--- Michael J McGonagle <[EMAIL PROTECTED]> wrote:
> The problem turned out that I was using 'unless="${file3.isBuilt}"' when
> it should have been 'unless="file3.isBuilt"'.
>
> Is it just a matter of the difference between testing for the
> 'exsistance of' and getting the 'value of'?
Nope -- 'if' and 'unless' don't test the value of a property, only whether
it's set/not-set.
> If this is the case, I can see why things were happening the way they
> were with my original code. Both times it was getting a 'true' when it
> tested for the property. On the one hand, it was true because the
> variable was not set, and in the second, it is true because its VALUE
> was true, and I was asking for its value and not its exsistance.

▸ Requirement:
Print the email reply about how 'if' and 'unless' test a property in full, with every character, quote mark, and line break kept as it appears.

▸ Input data:
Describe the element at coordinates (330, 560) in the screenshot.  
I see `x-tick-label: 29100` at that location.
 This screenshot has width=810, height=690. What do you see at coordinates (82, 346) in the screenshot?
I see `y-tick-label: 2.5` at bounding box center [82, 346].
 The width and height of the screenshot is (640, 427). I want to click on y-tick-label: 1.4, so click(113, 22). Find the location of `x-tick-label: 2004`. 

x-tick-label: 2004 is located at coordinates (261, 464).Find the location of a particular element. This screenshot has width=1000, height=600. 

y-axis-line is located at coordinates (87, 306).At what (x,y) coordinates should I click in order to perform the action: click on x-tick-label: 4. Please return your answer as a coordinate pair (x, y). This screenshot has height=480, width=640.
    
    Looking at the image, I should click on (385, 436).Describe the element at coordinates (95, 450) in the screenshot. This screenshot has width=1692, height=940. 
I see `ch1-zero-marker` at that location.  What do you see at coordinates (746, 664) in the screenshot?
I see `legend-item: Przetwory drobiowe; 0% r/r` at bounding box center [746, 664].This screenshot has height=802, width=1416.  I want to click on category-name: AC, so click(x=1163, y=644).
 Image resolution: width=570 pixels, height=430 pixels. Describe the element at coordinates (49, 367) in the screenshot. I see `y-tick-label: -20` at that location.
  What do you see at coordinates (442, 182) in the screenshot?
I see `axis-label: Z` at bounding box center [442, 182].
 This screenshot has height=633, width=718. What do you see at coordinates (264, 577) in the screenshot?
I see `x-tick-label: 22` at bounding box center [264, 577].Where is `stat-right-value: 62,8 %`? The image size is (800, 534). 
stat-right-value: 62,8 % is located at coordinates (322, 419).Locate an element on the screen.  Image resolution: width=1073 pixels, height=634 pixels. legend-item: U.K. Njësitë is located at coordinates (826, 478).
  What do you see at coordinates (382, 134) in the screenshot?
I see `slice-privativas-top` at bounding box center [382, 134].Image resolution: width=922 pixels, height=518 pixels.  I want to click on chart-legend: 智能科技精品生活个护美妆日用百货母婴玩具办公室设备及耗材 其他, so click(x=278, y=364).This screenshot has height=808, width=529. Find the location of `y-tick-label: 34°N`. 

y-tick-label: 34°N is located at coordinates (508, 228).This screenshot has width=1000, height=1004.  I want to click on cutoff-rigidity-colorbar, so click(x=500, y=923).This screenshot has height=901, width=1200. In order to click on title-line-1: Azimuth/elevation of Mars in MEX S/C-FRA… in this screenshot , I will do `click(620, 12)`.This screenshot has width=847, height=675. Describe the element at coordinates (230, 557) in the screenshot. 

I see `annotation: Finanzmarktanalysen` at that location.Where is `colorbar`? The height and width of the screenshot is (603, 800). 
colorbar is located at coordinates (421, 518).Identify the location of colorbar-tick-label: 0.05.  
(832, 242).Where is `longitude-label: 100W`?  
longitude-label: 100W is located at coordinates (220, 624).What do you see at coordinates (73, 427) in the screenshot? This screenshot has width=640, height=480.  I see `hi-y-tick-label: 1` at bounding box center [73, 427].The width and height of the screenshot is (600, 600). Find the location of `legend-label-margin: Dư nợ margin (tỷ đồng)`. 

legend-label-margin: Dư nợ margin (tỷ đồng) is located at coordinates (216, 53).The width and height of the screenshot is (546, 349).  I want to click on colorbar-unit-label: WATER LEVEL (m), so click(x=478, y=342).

▸ Response to the task:
--- Michael J McGonagle <[EMAIL PROTECTED]> wrote:
> The problem turned out that I was using 'unless="${file3.isBuilt}"' when
> it should have been 'unless="file3.isBuilt"'.
>
> Is it just a matter of the difference between testing for the
> 'exsistance of' and getting the 'value of'?
Nope -- 'if' and 'unless' don't test the value of a property, only whether
it's set/not-set.
> If this is the case, I can see why things were happening the way they
> were with my original code. Both times it was getting a 'true' when it
> tested for the property. On the one hand, it was true because the
> variable was not set, and in the second, it is true because its VALUE
> was true, and I was asking for its value and not its exsistance.